2.  I have visited the NFPF Web site and I have learned a little more
about the administation of the effort...EXCEPT THE FOLLOWING:
        1.  To what extent is the job getting done...number of films
        restored so far, number in-hand we KNOW need restoration?
        2.  How much money has been collected and what is the
        target figure? (I am aware of the Academy of Motion Picture Arts
        and Science's $250,000 donation.)
        3. Who is actually doing the preservation, who
        selected the facility, and are cost distribution figures
        4.  Who is the NFPF Chair of the Board?
        5.  Are the films being digitized after they are restored?
I       6.  What month in 1998 will the NFPF Grant Program begin?
        7.  Is the governmental matching funds arrangement in place now?

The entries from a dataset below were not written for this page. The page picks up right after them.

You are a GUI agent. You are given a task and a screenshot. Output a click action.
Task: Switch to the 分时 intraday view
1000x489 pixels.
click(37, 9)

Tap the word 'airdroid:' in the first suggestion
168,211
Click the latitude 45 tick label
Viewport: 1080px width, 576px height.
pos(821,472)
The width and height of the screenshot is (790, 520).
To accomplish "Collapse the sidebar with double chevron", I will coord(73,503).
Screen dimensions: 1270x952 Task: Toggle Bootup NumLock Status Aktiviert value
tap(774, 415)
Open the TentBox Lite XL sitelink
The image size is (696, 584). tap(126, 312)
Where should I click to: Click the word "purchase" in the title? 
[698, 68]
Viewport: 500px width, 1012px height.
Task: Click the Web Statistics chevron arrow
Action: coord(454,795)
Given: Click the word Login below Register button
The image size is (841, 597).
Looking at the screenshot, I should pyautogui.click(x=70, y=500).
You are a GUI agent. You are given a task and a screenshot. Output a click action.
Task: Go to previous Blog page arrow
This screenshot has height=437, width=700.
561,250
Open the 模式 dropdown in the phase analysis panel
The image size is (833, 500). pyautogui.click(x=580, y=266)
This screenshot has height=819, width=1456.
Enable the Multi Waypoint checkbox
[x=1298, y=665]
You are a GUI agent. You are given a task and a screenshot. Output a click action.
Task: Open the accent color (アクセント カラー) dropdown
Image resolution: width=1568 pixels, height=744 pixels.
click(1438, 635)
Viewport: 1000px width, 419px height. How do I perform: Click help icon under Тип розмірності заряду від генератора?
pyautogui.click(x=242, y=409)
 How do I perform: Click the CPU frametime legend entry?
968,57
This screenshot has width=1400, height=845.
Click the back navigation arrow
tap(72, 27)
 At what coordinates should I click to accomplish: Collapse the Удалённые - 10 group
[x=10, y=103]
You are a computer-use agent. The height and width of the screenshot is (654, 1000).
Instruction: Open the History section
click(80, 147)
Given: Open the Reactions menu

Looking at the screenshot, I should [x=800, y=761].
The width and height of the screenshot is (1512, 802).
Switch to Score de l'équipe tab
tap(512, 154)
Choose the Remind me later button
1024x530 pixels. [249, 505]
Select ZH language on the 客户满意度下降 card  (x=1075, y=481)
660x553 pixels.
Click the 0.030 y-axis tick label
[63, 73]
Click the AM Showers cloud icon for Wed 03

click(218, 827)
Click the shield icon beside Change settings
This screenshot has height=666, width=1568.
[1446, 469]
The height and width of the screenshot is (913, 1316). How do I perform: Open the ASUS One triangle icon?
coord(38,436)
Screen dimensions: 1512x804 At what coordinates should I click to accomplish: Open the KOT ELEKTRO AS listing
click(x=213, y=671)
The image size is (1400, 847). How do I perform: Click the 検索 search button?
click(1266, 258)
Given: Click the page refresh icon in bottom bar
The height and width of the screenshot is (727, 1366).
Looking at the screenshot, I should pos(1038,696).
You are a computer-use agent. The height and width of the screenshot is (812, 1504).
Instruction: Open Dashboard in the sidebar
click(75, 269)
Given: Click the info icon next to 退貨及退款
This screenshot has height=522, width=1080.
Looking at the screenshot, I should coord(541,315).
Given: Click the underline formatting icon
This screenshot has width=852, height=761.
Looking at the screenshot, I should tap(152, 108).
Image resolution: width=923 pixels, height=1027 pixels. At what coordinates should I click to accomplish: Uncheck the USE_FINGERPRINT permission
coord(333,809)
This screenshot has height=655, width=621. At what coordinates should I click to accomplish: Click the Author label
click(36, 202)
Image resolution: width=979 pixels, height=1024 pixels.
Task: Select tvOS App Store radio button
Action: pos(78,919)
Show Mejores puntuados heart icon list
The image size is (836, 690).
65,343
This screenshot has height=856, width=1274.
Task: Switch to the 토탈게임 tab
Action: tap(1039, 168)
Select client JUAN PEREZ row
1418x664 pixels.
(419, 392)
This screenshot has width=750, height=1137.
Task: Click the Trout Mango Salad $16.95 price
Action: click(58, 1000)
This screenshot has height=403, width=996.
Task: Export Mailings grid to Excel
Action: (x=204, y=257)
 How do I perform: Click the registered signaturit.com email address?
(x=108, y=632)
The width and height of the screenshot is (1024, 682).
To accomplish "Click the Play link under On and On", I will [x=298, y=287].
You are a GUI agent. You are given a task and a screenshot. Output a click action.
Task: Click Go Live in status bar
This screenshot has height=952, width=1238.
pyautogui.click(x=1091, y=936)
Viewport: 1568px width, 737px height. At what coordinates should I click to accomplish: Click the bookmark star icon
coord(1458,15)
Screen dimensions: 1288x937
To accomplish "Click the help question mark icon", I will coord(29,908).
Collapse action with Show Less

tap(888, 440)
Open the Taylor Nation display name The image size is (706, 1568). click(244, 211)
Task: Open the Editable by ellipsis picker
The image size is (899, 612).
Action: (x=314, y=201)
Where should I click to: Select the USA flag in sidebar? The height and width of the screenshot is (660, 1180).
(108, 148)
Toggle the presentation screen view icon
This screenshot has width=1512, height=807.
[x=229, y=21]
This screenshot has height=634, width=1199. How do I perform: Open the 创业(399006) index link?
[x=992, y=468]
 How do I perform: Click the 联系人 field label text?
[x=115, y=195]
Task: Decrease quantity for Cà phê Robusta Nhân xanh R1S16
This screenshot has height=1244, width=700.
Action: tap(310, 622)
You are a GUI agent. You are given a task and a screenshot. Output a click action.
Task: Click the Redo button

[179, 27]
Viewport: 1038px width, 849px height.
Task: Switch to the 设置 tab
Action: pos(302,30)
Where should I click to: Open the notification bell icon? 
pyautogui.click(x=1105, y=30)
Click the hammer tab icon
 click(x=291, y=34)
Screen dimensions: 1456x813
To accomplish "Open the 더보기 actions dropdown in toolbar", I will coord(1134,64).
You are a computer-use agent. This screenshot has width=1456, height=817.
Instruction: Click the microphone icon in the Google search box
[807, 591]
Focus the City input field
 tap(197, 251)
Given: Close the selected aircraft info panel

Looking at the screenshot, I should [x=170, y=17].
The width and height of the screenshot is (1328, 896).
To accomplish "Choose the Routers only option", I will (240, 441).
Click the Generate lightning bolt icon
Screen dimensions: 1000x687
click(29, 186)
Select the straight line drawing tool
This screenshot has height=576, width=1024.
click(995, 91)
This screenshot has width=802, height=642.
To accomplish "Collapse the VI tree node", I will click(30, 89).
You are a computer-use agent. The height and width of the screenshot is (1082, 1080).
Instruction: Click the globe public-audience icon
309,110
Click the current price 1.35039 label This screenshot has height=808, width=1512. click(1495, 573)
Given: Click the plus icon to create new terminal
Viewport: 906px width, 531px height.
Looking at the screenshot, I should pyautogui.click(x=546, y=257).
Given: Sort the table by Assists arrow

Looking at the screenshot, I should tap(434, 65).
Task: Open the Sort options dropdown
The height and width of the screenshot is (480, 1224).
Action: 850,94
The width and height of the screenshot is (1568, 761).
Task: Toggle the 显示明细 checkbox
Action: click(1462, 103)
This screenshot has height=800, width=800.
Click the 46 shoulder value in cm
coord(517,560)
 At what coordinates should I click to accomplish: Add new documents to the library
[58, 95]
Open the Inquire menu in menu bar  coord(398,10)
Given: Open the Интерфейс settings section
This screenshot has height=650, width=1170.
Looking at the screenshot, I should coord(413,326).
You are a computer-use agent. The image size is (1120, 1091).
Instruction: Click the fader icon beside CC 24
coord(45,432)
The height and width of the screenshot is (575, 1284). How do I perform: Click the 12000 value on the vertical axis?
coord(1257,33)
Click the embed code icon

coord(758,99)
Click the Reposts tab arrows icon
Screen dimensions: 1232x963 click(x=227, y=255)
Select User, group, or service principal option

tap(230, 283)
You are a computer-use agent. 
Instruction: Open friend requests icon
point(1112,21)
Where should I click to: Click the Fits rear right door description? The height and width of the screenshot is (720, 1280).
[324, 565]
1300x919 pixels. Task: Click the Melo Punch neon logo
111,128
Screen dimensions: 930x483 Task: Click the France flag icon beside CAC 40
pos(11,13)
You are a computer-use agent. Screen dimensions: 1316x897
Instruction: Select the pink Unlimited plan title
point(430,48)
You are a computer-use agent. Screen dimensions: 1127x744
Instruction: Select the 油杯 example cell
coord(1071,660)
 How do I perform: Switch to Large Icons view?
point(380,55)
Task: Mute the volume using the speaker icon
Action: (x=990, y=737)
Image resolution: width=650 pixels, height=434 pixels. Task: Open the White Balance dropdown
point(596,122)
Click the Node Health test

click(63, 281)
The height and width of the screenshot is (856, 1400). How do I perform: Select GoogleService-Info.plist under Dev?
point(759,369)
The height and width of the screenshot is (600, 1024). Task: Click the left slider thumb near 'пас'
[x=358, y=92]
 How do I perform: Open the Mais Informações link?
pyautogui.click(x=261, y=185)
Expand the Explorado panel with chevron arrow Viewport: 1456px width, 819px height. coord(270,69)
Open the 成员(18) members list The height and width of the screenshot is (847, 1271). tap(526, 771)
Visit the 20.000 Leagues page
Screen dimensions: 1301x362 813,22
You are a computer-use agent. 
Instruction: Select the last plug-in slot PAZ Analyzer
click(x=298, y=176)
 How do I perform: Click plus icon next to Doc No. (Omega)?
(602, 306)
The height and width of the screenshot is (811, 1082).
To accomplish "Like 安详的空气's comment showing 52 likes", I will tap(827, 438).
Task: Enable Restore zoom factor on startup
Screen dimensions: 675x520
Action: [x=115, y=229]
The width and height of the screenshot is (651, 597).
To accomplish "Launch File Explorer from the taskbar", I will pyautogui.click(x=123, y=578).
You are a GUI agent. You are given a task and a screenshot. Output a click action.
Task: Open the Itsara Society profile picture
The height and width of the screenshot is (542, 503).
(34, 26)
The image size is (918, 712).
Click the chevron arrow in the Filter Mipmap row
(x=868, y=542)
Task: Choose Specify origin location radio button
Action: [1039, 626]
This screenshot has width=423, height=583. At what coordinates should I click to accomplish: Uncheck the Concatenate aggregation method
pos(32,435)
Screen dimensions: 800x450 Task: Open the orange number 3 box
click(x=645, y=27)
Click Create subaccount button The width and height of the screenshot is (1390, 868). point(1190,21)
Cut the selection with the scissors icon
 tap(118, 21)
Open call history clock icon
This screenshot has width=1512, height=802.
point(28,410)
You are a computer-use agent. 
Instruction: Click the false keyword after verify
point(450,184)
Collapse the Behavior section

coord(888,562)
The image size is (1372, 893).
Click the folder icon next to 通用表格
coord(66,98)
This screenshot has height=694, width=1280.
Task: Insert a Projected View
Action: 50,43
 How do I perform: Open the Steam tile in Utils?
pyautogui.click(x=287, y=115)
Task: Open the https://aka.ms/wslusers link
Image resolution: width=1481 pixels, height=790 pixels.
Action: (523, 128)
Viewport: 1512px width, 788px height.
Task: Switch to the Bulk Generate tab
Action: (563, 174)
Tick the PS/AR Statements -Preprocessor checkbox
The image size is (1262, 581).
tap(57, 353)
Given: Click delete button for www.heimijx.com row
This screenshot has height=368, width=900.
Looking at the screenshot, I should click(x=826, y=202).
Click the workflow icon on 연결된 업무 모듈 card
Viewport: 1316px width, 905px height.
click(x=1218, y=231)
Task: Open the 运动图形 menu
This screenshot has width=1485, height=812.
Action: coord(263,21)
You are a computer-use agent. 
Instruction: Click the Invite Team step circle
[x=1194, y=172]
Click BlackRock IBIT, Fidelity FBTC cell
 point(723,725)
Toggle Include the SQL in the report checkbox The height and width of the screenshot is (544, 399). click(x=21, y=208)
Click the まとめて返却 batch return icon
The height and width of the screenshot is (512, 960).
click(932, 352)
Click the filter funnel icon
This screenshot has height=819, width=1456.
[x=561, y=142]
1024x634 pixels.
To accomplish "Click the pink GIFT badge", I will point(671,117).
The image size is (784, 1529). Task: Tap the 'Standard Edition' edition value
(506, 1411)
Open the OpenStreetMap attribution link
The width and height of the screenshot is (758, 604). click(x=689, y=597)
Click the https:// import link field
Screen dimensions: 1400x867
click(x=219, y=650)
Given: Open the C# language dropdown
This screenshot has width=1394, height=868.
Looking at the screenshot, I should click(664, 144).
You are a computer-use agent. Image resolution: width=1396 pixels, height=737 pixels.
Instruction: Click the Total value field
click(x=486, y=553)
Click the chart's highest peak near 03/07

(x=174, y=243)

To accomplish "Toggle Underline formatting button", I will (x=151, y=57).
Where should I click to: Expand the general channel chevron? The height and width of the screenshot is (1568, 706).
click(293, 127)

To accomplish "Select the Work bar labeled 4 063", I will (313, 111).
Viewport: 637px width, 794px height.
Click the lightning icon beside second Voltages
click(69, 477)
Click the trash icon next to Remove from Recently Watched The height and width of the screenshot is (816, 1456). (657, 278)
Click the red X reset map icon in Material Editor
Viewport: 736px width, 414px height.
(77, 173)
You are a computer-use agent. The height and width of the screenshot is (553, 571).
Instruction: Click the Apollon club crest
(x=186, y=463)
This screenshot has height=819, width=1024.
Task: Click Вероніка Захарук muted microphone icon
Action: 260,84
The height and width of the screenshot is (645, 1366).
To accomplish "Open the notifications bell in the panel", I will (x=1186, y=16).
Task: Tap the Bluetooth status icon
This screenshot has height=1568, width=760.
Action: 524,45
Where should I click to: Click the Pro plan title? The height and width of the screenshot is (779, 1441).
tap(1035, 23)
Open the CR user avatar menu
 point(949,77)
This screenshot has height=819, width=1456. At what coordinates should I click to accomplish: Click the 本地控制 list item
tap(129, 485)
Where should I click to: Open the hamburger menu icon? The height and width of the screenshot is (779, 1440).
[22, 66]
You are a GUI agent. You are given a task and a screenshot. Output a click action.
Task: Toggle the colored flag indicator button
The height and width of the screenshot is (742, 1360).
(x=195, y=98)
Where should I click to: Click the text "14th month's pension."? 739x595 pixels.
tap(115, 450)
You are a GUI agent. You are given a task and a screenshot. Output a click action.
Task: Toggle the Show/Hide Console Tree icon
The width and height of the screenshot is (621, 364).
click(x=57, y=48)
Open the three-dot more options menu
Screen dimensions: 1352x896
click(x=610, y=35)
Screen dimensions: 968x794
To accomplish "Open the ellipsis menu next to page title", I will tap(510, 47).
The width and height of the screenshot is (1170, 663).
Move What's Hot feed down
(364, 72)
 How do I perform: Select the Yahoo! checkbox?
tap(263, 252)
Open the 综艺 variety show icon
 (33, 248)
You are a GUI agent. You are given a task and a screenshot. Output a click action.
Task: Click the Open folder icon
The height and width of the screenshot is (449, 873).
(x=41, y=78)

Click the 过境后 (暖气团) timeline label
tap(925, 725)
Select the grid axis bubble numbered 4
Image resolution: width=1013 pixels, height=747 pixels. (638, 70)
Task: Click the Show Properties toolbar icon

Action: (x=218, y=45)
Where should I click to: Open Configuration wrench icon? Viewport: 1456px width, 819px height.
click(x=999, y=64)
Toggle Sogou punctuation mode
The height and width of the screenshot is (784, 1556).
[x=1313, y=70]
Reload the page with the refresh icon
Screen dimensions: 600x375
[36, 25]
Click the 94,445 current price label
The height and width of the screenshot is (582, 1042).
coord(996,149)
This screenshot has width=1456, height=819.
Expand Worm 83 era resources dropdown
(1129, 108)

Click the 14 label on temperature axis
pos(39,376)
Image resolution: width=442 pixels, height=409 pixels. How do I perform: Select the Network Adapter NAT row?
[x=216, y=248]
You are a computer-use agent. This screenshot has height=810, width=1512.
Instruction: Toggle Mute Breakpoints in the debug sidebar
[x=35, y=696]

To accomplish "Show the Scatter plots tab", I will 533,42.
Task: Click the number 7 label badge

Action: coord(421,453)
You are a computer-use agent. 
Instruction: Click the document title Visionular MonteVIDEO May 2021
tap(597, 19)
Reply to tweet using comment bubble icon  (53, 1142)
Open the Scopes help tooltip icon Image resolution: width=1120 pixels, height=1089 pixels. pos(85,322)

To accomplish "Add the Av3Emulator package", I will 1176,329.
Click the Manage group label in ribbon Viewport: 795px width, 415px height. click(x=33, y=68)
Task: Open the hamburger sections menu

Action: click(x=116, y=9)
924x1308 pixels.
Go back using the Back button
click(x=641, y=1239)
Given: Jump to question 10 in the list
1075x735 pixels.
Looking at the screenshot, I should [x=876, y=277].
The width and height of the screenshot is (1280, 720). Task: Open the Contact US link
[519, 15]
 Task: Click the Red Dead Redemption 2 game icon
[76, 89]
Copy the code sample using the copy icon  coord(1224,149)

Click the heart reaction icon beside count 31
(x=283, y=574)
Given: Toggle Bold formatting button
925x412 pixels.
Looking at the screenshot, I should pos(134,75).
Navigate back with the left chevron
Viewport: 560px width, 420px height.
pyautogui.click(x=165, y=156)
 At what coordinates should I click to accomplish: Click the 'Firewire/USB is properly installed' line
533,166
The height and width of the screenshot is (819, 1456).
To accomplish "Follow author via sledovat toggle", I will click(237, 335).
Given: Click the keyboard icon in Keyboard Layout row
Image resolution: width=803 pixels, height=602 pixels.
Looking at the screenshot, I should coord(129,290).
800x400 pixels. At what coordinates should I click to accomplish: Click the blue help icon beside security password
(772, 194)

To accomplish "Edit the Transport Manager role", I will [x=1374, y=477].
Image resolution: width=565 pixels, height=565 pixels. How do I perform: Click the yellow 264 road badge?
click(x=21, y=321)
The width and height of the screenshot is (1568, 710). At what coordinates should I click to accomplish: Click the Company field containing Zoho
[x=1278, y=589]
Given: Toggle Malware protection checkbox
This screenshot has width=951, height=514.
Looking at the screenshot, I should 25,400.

Thanks for reading my post.
I look forward to your response.
Irene Upshur
On Wed, 11 Feb 1998, Cynthia Bussiere wrote:
> Irene's Bottom Line:
> <<   BOTTOM LINE:    Hey a film...
>        sell one of your villas.   >>
> As Chris has pointed out, Martin Scorsese has done more than his
> share of work (and spent more than his share of money) on behalf
> of film preservation.  Scorsese's work includes serving as a current
> member of the National Film Preservation Board (NFPB).  With his
> colleague Arthur Hiller, he sits on the NFPB as a representative of
> the Directors Guild of America.
> Additionally, Scorsese was highly instrumental in the 1997
> re-release and restoration of _Contempt_.  Work on the film
> included restorative work on the multi-lingual soundtrack and
> the primary colors of the Bardot nude scene at the beginning
> of the film.  Scorsese has a major credit (something like
> "Martin Scorsese Presents") in the opening titles of the
> re-released and newly-restored film.
> Apart from the Scorsese issue, Irene's post raised other
> issues of private sector responsibility for film preservation.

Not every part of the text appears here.